For the proposed method, dice similarity coefficients and mean surface distances between the segmentation results and the ground truth were 0.96±0.03, 0.65±0.67 mm; 0.91±0.08, 0.93±0.96 mm; 0.93±0.04, 0.72±0.61 mm; 0.95±0.05, 1.05±1.40 mm; and 0.95±0.05, 1.08±1.48 mm for bladder, prostate, rectum, left and right femoral heads, respectively. As 1.48 mm for bladder, prostate, compared to the other two competing methods, our method has shown superior performance in terms of the segmentation accuracy.

Conclusion:

We developed a deep learning-based segmentation method to rapidly and accurately segment five pelvic organs simultaneously from daily CBCTs. The proposed method could be used in the clinic to support rapid target and organs-at-risk contouring for prostate adaptive radiation therapy.
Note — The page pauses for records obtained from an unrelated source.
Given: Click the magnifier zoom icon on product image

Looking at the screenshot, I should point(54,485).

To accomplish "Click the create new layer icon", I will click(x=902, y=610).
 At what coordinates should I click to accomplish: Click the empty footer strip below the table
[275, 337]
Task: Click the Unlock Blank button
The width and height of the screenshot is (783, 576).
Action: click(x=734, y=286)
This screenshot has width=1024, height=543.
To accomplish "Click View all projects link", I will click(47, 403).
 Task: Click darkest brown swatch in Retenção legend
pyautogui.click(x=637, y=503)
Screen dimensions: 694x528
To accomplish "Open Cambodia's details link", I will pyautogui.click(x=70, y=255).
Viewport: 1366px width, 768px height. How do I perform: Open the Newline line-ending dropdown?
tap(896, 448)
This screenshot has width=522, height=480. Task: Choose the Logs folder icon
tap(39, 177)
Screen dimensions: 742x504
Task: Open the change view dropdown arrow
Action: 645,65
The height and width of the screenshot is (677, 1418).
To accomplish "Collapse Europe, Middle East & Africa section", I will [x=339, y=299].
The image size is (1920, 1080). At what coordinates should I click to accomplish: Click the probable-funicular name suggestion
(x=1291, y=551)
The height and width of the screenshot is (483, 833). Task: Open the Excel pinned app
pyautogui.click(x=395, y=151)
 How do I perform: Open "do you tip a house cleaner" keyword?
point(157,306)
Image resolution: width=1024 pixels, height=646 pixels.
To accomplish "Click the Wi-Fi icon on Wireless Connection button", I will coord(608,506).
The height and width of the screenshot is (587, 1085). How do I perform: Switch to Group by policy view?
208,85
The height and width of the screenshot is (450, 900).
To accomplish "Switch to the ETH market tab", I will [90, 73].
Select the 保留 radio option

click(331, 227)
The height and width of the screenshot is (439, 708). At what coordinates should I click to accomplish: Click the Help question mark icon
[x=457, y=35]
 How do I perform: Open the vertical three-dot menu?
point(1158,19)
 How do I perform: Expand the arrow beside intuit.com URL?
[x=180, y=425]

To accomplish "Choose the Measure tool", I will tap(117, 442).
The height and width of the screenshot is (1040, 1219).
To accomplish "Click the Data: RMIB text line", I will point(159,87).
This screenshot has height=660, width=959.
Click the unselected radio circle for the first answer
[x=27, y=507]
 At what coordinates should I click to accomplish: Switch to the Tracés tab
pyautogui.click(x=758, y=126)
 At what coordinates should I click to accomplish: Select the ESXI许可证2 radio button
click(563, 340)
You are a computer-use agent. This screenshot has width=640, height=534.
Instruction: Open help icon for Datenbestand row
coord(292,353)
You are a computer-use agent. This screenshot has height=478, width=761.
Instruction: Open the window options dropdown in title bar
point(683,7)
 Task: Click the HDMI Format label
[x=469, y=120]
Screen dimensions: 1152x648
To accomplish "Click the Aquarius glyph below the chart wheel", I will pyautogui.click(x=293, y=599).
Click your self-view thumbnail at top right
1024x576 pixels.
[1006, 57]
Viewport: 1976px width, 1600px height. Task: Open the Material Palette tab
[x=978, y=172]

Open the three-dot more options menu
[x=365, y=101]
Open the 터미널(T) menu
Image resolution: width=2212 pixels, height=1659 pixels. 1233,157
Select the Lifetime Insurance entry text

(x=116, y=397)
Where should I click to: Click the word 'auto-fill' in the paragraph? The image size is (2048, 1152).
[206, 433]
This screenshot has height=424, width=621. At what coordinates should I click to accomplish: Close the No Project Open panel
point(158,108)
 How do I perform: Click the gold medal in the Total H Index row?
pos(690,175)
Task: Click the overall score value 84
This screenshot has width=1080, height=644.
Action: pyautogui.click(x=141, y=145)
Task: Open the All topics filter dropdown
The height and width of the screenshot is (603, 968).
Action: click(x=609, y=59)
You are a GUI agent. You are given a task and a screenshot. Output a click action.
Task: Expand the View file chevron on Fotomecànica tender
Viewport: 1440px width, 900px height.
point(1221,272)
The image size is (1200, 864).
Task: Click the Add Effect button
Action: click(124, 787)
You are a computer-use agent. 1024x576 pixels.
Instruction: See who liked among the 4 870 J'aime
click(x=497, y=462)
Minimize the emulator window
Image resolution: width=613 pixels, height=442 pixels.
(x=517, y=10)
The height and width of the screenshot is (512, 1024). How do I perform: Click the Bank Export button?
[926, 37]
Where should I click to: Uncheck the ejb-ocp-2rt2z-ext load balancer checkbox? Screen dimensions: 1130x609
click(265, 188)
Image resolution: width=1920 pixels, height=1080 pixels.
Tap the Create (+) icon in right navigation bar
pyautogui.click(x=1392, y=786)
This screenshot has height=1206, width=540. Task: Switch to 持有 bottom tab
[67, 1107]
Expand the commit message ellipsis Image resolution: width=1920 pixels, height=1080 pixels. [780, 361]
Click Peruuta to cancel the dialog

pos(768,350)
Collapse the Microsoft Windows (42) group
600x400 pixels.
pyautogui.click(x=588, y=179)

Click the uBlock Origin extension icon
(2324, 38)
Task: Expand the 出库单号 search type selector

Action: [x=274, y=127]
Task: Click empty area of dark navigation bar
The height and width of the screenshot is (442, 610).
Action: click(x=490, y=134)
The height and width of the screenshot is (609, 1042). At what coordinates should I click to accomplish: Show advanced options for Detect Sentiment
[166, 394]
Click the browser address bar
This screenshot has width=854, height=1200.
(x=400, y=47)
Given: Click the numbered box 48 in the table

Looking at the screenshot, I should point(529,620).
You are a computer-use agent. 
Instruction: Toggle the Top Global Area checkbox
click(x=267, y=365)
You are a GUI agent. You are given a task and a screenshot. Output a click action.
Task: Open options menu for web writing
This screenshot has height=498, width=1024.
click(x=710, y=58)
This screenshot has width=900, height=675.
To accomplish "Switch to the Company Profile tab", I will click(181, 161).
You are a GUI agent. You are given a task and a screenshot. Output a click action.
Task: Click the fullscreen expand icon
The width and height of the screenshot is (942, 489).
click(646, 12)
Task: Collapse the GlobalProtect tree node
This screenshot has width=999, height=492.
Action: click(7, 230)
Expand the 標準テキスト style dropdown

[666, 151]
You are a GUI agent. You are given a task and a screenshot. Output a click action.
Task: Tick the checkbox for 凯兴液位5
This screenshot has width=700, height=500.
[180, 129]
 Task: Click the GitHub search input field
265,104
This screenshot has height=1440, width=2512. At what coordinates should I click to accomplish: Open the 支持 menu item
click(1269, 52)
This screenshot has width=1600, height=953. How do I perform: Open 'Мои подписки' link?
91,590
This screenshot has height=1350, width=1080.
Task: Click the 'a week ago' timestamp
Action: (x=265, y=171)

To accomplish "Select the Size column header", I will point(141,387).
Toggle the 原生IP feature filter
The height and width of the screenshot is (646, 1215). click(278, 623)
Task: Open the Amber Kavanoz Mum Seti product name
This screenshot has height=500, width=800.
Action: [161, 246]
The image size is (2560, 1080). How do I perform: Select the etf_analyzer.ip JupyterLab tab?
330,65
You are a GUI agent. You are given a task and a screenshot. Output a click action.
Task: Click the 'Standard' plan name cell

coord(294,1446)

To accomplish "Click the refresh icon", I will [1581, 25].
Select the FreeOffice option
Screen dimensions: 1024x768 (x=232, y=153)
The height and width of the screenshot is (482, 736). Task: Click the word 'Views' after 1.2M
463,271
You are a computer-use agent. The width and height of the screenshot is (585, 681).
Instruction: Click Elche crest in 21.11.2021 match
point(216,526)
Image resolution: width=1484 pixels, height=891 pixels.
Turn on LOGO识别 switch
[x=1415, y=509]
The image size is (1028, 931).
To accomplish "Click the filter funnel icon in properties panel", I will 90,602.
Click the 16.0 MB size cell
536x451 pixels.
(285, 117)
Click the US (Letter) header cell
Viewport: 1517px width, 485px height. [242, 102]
Keywords: adaptive radiotherapy, cone-beam CT, deep learning, multi-organ segmentation, synthetic MRI

1. INTRODUCTION

Intensity-modulated radiation therapy (IMRT) and volumetric-modulated arc therapy (VMAT) have been used to deliver conformal radiotherapy dose to the target volume while sparing surrounding normal tissues.14 However, geometric uncertainties, such as patient setup errors, anatomical changes, and target volume deformation are inevitable during the treatment course.5,6 Generous margins around the treatment target are used to account for these geometric uncertainties. Large margins lead to the inadvertent dosing of adjacent healthy tissue, compromising the intended benefits of IMRT and VMAT. To address these issues, adaptive radiation therapy (ART) has been proposed to improve clinical outcomes by accounting for these geometric uncertainties.7 Cone-beam CT (CBCT) integrated in medical linear accelerators plays an important role in ART by providing anatomical information prior to radiation delivery.810 CBCTs can be used to support ART through multiple applications, including patient setup,6 image registration,11 appropriate PTV-CTV margin,12 fractional dose calculation,13 dose accumulation, and dose monitoring.14,15

Many steps in ART are dependent on fast and accurate organs-at-risk (OAR) and target delineation on CBCT.1618 For example, rapid target and OARs contouring provides important information, when used for image registration, can guide couch translation and rotation to reduce patient setup errors.19 Compared to whole-image rigid registration, organ mask-aided nonrigid image registration is more accurate for guiding couch movement by focusing on clinically relevant regions such as the target and OARs.20 Multi-organ segmentation could help generate personalized CTV-to-PTV margins by providing average contours from previous fractions. Nijkamp et al. reported that CTV-to-PTV margins were reduced from 10 mm to 7 mm in personalized prostate radiotherapy, leading to a 29% decrease in PTV volume and a 19% decrease in the rectal volume that received greater than 65 Gy.12 Target and OAR contouring on daily CBCT could reveal interfractional anatomical changes to facilitate online multileaf collimator (MLC) movement modifications and online treatment plan re-optimization.21 Fu et al. demon-strated the superior performance of online MLC modification and re-planning over bone-based and prostate-based rigid couch translation correction in terms of prostate, seminal vesicle, rectum, bladder, and femoral heads dose-volume histograms (DVH).5 However, their IMRT re-optimization process required hours for contouring, re-planning, and verifying. Therefore, rapid automatic multi-organ segmentation is needed to expedite the contouring process of adaptive IMRT planning. In addition, target and OAR contours are also required for accurate DVH calculations, treatment planning, and dose monitoring.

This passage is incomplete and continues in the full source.